◆ **Assigned task**:
Set out exactly every line of the entries below, starting at the line that holds "This screenshot has height=819, width=1456." and stopping after the line that holds "Task: Click cloud".

(Stored items)
■ ■ ■ ■ ■ ■ ■
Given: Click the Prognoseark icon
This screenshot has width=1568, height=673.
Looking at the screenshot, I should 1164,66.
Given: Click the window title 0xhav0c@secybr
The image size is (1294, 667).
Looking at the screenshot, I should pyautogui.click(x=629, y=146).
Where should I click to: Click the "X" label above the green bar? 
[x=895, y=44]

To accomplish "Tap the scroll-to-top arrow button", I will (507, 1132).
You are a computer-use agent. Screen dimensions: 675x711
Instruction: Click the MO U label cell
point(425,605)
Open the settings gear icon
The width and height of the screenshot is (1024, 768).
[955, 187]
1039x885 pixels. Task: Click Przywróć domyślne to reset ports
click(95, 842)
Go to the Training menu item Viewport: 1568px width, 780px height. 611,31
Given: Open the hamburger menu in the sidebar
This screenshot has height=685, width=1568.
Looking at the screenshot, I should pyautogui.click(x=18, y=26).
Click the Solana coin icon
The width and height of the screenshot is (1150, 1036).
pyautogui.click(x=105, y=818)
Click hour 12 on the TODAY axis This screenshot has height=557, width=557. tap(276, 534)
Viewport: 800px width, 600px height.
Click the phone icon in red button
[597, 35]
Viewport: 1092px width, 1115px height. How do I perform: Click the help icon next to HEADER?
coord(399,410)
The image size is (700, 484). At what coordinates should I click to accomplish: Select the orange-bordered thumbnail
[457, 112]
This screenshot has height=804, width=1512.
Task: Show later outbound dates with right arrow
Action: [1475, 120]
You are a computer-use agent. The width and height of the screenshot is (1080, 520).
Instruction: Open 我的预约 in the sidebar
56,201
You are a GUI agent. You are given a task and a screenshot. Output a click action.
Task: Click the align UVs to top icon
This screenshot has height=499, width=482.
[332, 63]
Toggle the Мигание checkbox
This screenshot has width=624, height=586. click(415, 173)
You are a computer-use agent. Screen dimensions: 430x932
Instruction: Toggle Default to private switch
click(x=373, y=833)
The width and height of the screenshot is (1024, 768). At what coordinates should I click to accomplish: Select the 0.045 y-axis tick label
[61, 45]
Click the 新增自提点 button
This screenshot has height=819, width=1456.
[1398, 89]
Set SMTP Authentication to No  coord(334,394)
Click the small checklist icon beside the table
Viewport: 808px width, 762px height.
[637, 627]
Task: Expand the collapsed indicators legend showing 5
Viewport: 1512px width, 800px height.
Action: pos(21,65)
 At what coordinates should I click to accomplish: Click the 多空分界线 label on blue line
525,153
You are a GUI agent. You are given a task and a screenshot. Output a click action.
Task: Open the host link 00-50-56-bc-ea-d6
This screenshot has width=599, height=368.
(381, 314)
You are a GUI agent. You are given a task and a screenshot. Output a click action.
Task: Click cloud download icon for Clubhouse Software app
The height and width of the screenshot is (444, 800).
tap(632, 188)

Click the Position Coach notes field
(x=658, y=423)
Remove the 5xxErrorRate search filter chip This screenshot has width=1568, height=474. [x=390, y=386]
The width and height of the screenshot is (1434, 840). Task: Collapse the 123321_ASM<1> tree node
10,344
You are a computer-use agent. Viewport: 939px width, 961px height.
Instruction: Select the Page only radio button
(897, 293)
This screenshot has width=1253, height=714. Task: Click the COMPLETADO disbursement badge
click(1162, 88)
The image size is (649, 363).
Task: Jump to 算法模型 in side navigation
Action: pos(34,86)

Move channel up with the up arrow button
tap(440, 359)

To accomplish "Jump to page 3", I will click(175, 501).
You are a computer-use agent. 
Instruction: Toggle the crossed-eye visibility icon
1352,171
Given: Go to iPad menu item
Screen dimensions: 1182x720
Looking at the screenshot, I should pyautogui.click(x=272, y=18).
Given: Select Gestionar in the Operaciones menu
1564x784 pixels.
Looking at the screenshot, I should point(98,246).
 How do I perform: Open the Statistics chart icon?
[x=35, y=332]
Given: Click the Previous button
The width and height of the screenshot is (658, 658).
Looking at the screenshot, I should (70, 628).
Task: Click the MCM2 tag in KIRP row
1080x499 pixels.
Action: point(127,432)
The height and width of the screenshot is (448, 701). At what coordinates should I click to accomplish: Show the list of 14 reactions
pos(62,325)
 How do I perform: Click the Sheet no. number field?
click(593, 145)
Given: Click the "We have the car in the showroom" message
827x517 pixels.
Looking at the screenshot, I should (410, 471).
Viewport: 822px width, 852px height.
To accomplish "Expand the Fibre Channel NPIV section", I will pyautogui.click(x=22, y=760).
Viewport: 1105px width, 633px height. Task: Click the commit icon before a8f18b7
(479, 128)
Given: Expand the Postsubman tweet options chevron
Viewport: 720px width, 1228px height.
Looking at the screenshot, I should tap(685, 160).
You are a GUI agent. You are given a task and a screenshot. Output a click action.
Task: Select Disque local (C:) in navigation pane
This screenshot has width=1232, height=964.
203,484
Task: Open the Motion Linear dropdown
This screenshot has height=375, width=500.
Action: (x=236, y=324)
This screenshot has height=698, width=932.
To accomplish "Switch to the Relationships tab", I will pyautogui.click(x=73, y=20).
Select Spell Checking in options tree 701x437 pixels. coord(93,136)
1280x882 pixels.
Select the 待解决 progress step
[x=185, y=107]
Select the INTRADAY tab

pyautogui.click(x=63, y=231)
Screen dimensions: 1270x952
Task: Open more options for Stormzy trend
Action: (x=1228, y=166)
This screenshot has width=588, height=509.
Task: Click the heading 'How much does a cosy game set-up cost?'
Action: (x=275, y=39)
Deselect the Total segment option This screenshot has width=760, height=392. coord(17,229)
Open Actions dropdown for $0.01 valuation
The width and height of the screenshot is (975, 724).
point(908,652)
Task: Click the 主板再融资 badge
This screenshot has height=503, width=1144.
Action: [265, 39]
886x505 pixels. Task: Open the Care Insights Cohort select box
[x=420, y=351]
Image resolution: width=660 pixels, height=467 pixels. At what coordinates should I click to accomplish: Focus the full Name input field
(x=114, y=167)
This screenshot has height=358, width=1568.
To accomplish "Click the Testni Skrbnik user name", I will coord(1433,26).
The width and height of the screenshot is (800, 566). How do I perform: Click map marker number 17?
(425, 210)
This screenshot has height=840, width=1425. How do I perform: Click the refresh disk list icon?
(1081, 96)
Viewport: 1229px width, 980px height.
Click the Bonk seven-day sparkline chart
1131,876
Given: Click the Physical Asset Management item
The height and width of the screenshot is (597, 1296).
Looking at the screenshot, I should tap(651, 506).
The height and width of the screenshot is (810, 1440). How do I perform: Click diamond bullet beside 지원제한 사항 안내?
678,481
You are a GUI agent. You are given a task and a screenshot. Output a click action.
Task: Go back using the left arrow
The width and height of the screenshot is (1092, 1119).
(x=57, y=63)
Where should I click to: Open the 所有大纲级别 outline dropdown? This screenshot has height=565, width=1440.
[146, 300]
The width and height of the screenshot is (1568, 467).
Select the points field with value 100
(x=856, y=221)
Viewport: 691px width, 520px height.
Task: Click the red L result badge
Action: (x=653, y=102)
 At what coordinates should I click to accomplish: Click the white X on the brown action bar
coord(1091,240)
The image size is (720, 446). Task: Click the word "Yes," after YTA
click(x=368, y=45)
■ ■ ■ ■ ■ ■ ■
◆ **Answer to the problem**:
This screenshot has height=819, width=1456.
[1398, 89]
Set SMTP Authentication to No  coord(334,394)
Click the small checklist icon beside the table
Viewport: 808px width, 762px height.
[637, 627]
Task: Expand the collapsed indicators legend showing 5
Viewport: 1512px width, 800px height.
Action: pos(21,65)
 At what coordinates should I click to accomplish: Click the 多空分界线 label on blue line
525,153
You are a GUI agent. You are given a task and a screenshot. Output a click action.
Task: Open the host link 00-50-56-bc-ea-d6
This screenshot has width=599, height=368.
(381, 314)
You are a GUI agent. You are given a task and a screenshot. Output a click action.
Task: Click cloud download icon for Clubhouse Software app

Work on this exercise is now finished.